Question

$$y^{\prime \prime}-7 y^{\prime}+10 y=0, y(0)=1, y^{\prime}(0)=5$$

Answer

**step1 Identify the type of differential equation**

This equation is a special kind of equation called a linear homogeneous second-order differential equation with constant coefficients. It involves a function $$y$$, its first rate of change $$y'$$ (read as y-prime), and its second rate of change $$y''$$ (read as y-double prime). Our goal is to find the function $$y$$ that satisfies this equation and the given starting conditions.

$$y^{\prime \prime}-7 y^{\prime}+10 y=0$$

We are also given initial conditions that help us find a unique solution:

$$y(0)=1, y^{\prime}(0)=5$$

**step2 Formulate the characteristic equation**

For this specific type of differential equation, we have a method to find its solutions. We assume that the solution takes the form of an exponential function, specifically $$y = e^{rx}$$, where $$r$$ is a constant we need to find. When we substitute this assumed solution and its derivatives ($$y'$$ and $$y''$$) into the original equation, it transforms into a simpler algebraic equation, which is called the characteristic equation.

$$y = e^{rx}$$

$$y' = r e^{rx}$$

$$y'' = r^2 e^{rx}$$

Substitute these into the differential equation $$y^{\prime \prime}-7 y^{\prime}+10 y=0$$:

$$r^2 e^{rx} - 7 (r e^{rx}) + 10 (e^{rx}) = 0$$

Since $$e^{rx}$$ is never zero for any real value of $$r$$ or $$x$$, we can divide the entire equation by $$e^{rx}$$. This simplifies it into a quadratic equation:

$$r^2 - 7r + 10 = 0$$

**step3 Solve the characteristic equation**

Now we need to find the values of $$r$$ that satisfy this quadratic equation. We can solve this by factoring the quadratic expression into two binomials. We need two numbers that multiply to 10 and add up to -7. These numbers are -2 and -5.

$$(r-2)(r-5) = 0$$

This equation is true if either factor is zero. This gives us two distinct roots (solutions) for $$r$$.

$$r-2 = 0 \implies r_1 = 2$$

$$r-5 = 0 \implies r_2 = 5$$

**step4 Write the general solution**

Since we found two distinct real values for $$r$$, the general solution for $$y(x)$$ will be a combination (a sum) of two exponential functions, each using one of the roots as its exponent. We introduce two arbitrary constants, $$C_1$$ and $$C_2$$, because this type of equation has many possible solutions until we use the specific initial conditions.

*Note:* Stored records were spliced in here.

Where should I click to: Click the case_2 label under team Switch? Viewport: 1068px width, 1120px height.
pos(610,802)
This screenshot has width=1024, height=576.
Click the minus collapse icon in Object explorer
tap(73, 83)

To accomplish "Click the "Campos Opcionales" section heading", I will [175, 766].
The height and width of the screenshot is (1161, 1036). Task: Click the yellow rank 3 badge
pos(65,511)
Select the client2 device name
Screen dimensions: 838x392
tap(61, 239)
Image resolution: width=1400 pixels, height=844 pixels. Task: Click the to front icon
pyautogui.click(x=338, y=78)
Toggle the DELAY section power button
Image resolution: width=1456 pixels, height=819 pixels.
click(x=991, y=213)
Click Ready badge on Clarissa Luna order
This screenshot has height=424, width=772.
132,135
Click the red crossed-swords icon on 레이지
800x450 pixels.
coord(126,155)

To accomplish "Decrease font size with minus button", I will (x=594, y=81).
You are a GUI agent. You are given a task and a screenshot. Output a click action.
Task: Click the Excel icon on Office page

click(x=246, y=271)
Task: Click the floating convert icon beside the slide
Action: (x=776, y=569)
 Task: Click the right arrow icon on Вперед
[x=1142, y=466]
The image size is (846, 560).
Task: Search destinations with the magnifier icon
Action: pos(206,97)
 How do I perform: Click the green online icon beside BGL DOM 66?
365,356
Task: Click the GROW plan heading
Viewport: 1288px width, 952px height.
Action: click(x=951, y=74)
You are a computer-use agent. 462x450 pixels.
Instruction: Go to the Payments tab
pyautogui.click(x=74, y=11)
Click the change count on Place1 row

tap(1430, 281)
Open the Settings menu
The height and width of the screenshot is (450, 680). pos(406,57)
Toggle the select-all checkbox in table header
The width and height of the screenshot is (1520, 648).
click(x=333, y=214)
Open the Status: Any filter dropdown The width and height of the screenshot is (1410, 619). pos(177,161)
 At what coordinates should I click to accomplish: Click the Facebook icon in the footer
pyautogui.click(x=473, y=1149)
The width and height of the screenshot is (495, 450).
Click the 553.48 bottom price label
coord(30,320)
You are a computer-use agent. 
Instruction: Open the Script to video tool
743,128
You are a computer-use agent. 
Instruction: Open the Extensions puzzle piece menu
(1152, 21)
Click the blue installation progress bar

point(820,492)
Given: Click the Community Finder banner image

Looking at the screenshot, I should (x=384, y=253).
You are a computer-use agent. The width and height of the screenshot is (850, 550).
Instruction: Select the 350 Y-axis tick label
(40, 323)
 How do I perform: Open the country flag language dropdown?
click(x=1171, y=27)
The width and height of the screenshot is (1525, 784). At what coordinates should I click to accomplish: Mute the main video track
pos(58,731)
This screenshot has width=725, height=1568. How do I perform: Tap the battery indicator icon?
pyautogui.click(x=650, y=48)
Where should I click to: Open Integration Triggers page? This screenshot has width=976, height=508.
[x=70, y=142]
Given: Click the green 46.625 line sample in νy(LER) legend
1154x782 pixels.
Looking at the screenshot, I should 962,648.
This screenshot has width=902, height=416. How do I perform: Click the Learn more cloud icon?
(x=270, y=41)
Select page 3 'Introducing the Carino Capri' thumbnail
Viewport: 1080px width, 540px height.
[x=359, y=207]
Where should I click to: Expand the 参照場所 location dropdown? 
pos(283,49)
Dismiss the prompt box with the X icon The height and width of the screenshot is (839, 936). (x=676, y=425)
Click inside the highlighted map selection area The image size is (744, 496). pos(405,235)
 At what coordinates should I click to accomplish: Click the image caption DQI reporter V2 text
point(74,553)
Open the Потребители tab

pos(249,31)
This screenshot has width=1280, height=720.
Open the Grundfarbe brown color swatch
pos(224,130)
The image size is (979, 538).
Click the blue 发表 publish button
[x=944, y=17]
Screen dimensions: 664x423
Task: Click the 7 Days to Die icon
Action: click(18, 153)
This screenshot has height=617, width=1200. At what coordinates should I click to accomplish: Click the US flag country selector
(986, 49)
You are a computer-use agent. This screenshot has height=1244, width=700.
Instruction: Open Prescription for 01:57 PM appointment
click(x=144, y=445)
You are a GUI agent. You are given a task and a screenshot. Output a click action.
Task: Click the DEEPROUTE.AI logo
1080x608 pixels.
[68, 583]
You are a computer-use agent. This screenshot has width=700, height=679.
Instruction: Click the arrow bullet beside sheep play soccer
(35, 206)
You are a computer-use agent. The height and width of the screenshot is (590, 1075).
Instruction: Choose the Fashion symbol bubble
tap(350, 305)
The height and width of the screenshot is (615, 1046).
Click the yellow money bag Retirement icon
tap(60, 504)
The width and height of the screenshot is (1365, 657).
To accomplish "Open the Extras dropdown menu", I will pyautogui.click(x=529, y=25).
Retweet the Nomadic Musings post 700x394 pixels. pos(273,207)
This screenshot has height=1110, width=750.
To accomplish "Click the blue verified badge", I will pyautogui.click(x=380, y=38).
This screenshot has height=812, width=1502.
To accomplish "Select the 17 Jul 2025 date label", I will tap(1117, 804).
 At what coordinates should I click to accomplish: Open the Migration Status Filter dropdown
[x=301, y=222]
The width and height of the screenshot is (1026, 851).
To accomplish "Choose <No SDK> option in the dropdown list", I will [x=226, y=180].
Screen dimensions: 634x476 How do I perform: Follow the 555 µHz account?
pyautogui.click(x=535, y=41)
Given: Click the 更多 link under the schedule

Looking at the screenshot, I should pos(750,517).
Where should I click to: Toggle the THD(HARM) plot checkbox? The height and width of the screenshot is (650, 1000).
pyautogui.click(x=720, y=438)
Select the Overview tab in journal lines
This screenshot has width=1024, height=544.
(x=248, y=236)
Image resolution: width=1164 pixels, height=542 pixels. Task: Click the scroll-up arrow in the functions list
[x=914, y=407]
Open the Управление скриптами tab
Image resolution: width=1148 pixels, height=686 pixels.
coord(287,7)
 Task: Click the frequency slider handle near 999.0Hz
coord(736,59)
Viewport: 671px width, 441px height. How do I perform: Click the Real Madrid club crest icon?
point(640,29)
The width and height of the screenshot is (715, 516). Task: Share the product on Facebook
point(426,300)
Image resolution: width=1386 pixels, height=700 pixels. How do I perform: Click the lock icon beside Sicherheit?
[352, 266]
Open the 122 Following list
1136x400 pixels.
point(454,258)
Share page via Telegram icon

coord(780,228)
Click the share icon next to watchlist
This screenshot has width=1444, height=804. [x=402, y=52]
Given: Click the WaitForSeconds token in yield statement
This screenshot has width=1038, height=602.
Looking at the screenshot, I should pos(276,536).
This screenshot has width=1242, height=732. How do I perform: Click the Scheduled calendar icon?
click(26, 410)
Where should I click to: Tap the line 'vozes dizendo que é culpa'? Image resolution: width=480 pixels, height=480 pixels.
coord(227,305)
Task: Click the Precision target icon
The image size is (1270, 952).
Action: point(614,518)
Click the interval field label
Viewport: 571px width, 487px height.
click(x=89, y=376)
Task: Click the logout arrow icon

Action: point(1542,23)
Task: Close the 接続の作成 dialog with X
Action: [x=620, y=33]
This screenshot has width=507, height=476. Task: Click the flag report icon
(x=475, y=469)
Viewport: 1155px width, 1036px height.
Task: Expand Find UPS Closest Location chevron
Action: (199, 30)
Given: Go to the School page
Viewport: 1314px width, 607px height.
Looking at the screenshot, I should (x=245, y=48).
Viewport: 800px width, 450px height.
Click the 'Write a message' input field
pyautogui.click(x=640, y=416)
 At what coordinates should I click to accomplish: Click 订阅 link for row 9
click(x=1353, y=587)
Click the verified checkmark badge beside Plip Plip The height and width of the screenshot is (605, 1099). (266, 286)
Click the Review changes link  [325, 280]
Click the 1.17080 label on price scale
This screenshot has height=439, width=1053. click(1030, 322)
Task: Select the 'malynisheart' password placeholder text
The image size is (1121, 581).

$$y(x) = C_1 e^{r_1 x} + C_2 e^{r_2 x}$$

Substitute the values of $$r_1 = 2$$ and $$r_2 = 5$$:

$$y(x) = C_1 e^{2x} + C_2 e^{5x}$$

**step5 Apply initial conditions to find constants**

We are given two initial conditions that specify the value of $$y$$ and $$y'$$ at $$x=0$$: $$y(0)=1$$ and $$y'(0)=5$$. To use the second condition, we first need to find the derivative of our general solution, $$y'(x)$$.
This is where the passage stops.